● TASK DETAILS
Write each line out exactly, from the one containing "Image resolution: width=1269" through the final line of the data, and keep pictures out of the copy.

● Saved data entries
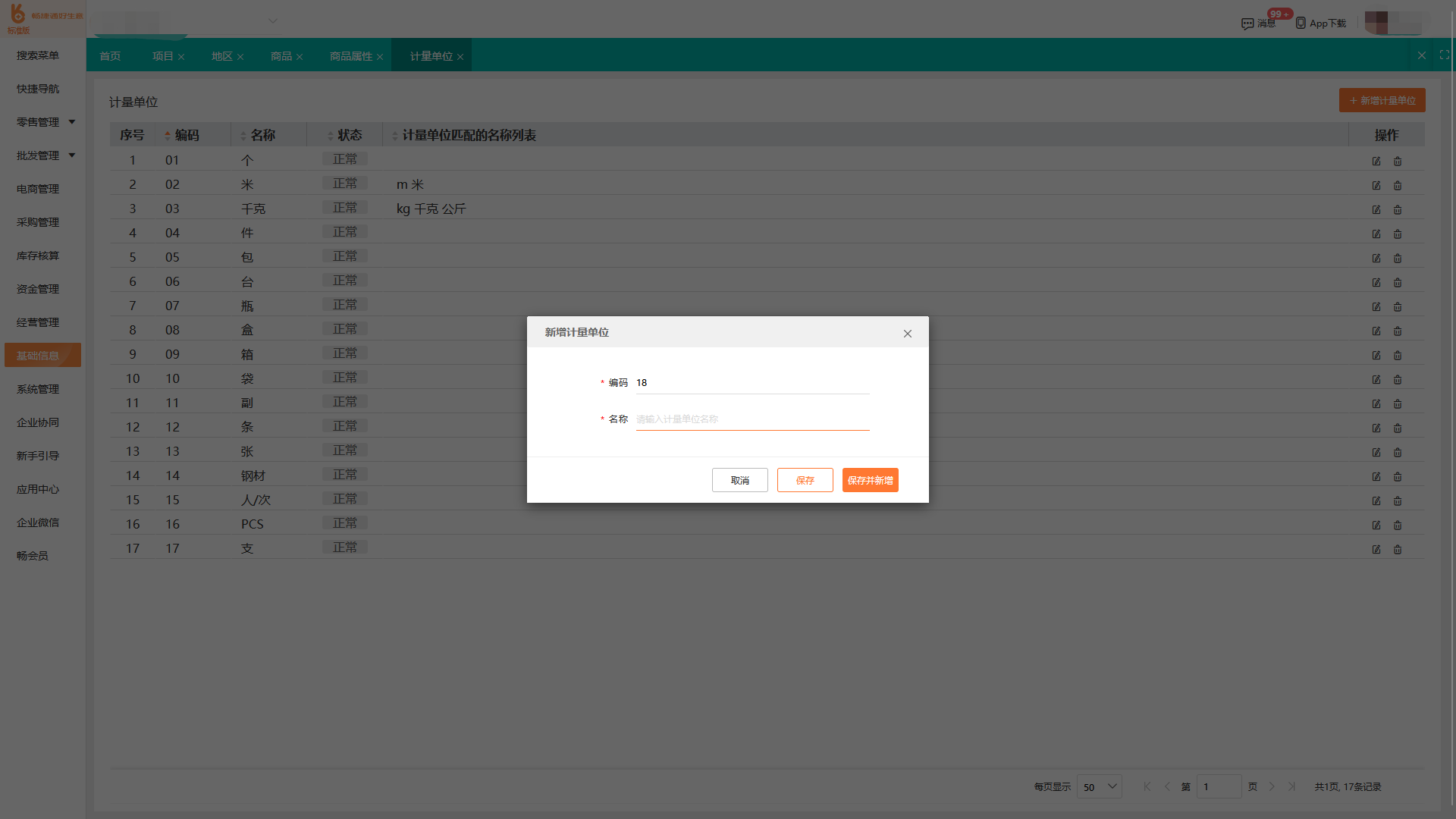The width and height of the screenshot is (1456, 819).
Task: Close the 商品 tab
Action: pyautogui.click(x=300, y=56)
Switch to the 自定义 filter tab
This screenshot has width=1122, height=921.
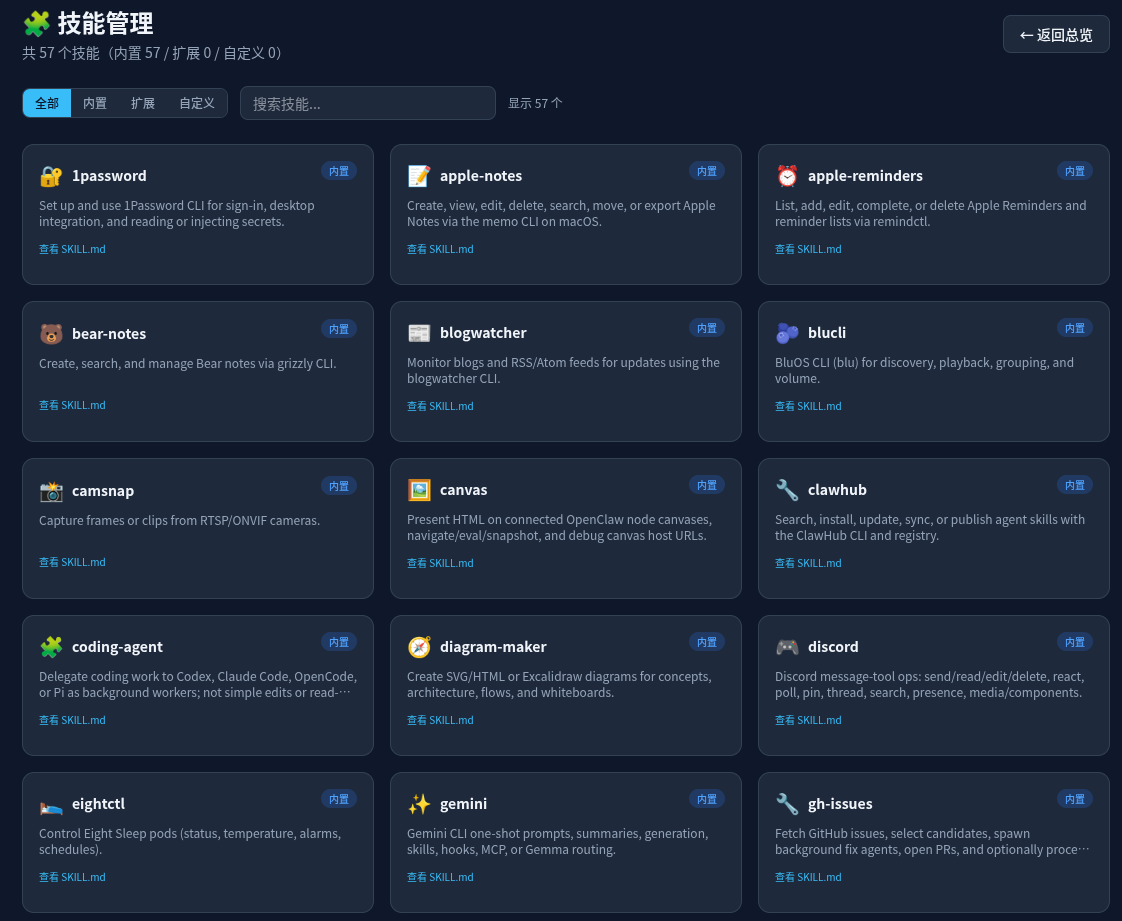tap(197, 103)
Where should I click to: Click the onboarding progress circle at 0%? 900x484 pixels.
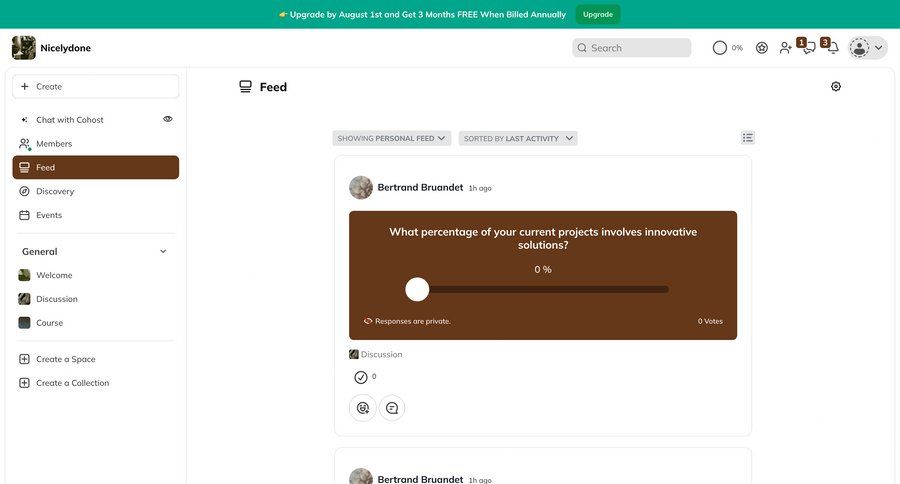coord(720,48)
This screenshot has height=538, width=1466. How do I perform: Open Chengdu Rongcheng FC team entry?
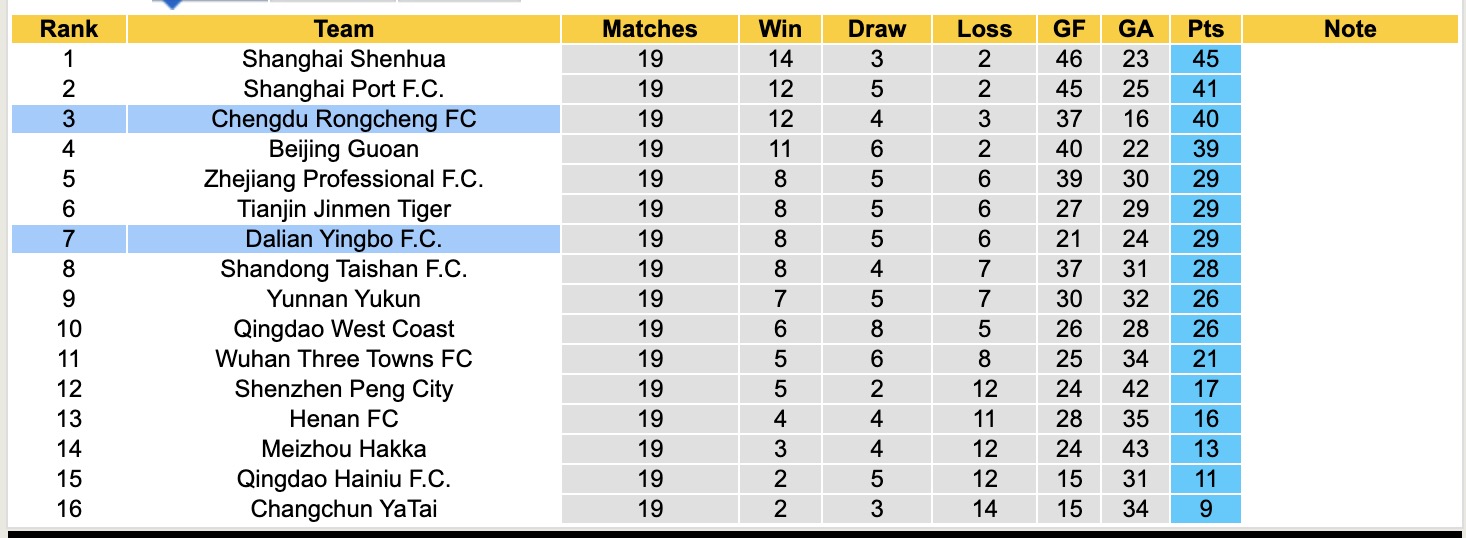click(344, 119)
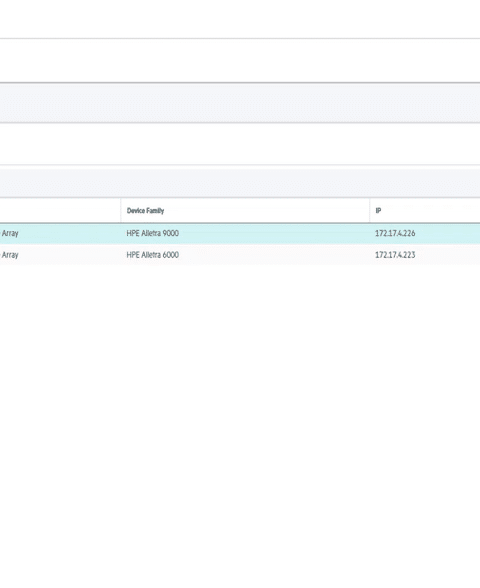This screenshot has height=588, width=480.
Task: Click blank space right of HPE Alletra 9000 text
Action: 274,233
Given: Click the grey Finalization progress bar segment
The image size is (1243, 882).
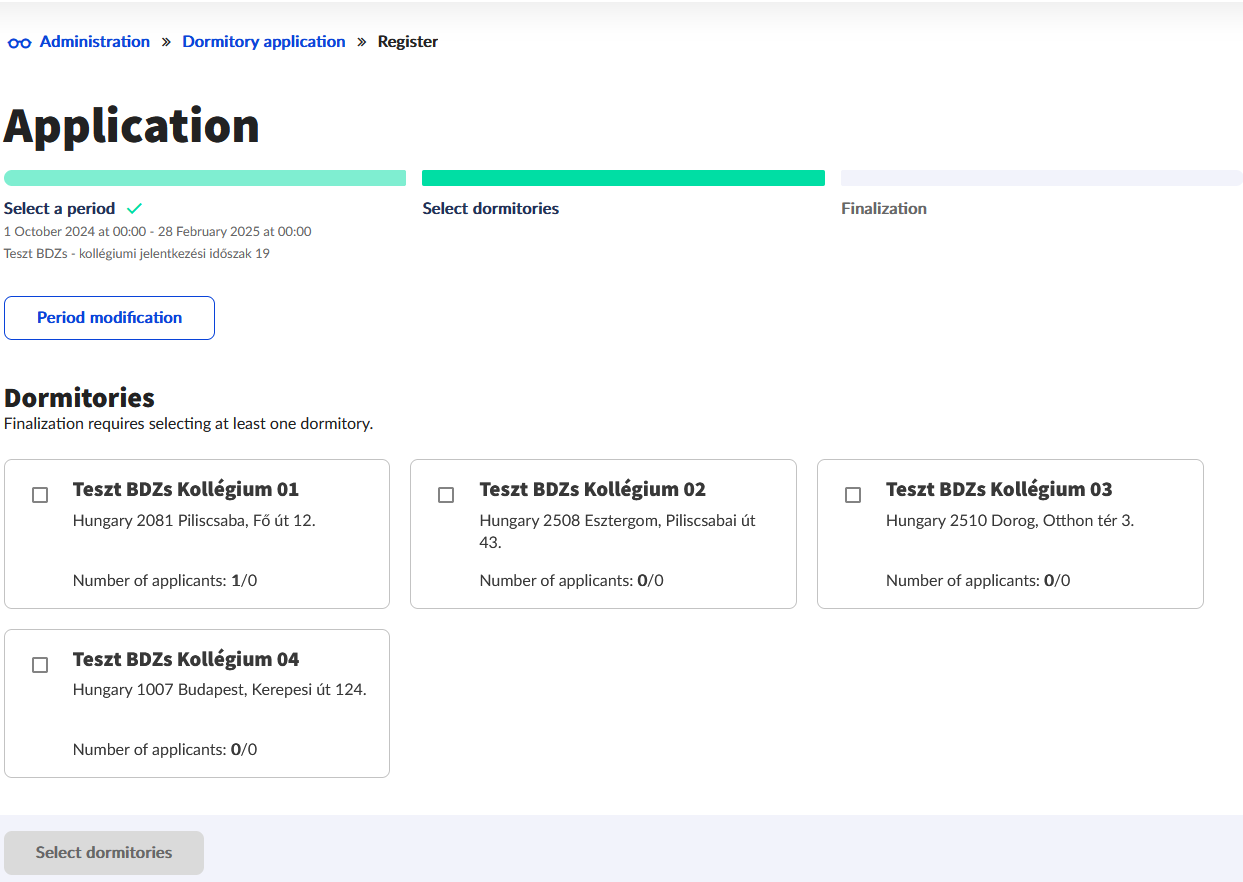Looking at the screenshot, I should [1041, 178].
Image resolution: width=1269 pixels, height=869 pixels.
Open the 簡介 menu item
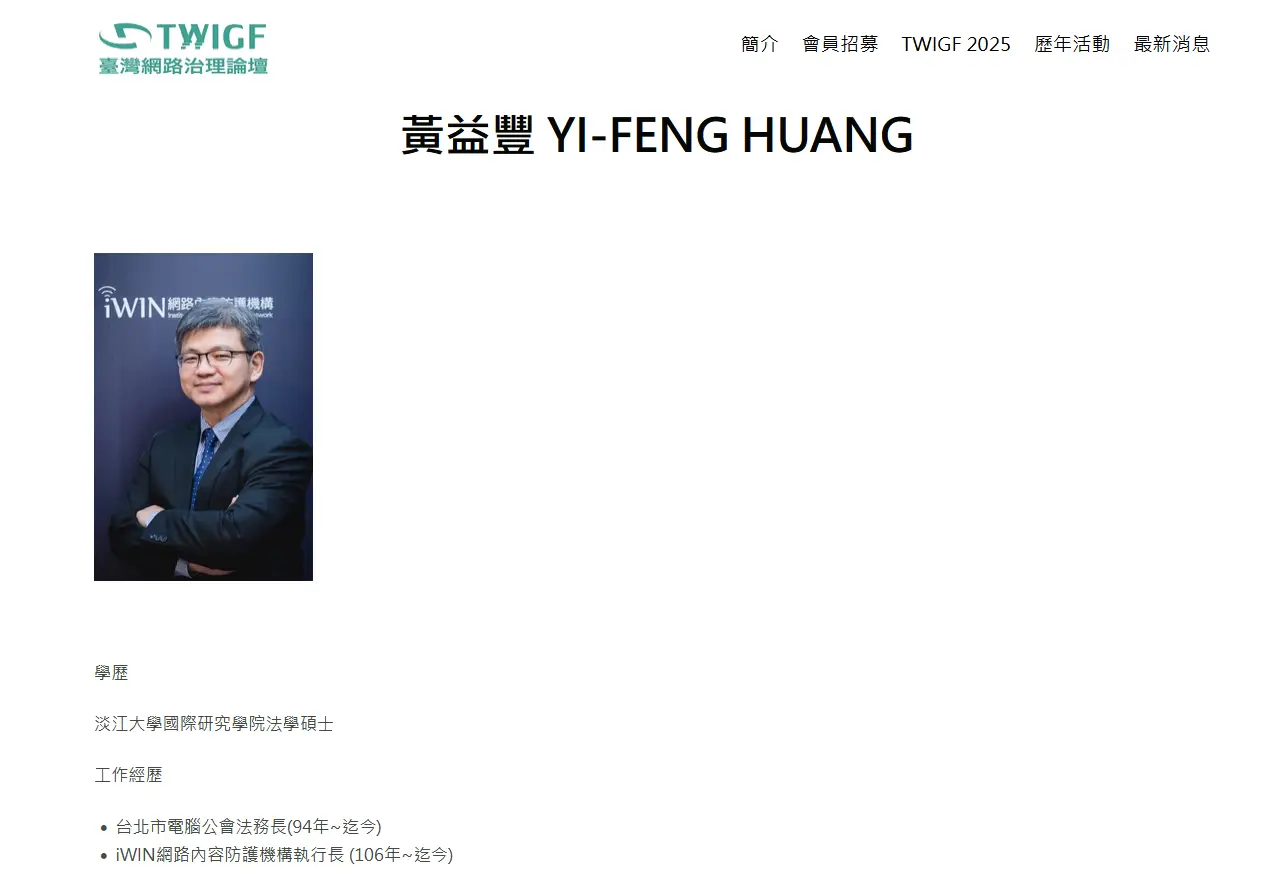pos(759,44)
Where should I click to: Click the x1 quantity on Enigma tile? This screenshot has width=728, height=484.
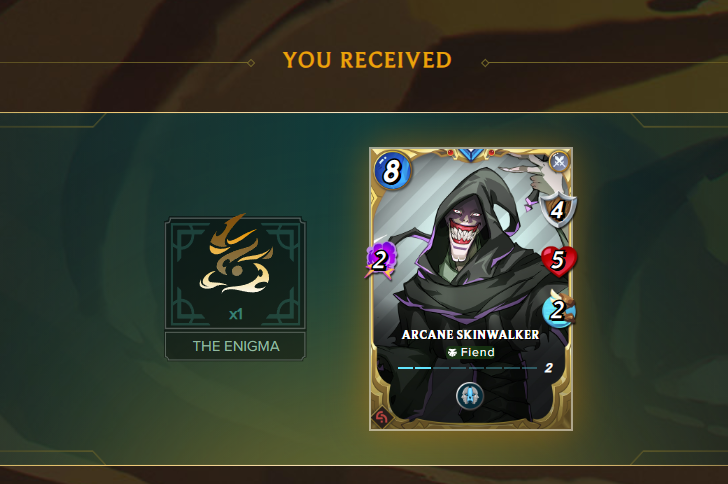pos(236,314)
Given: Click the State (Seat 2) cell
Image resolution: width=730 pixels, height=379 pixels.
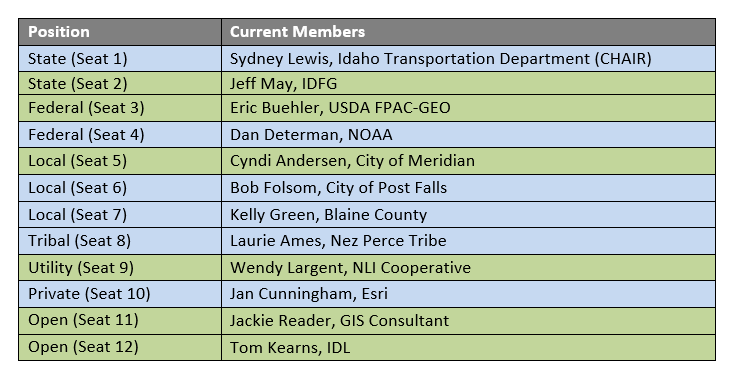Looking at the screenshot, I should point(120,83).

● EXERCISE RESPONSE
Image resolution: width=1269 pixels, height=869 pixels.
Open the 簡介 menu item
pos(759,44)
Where should I click to: Click the x1 quantity on Enigma tile? This screenshot has width=728, height=484.
pos(236,314)
Given: Click the State (Seat 2) cell
Image resolution: width=730 pixels, height=379 pixels.
Looking at the screenshot, I should point(120,83).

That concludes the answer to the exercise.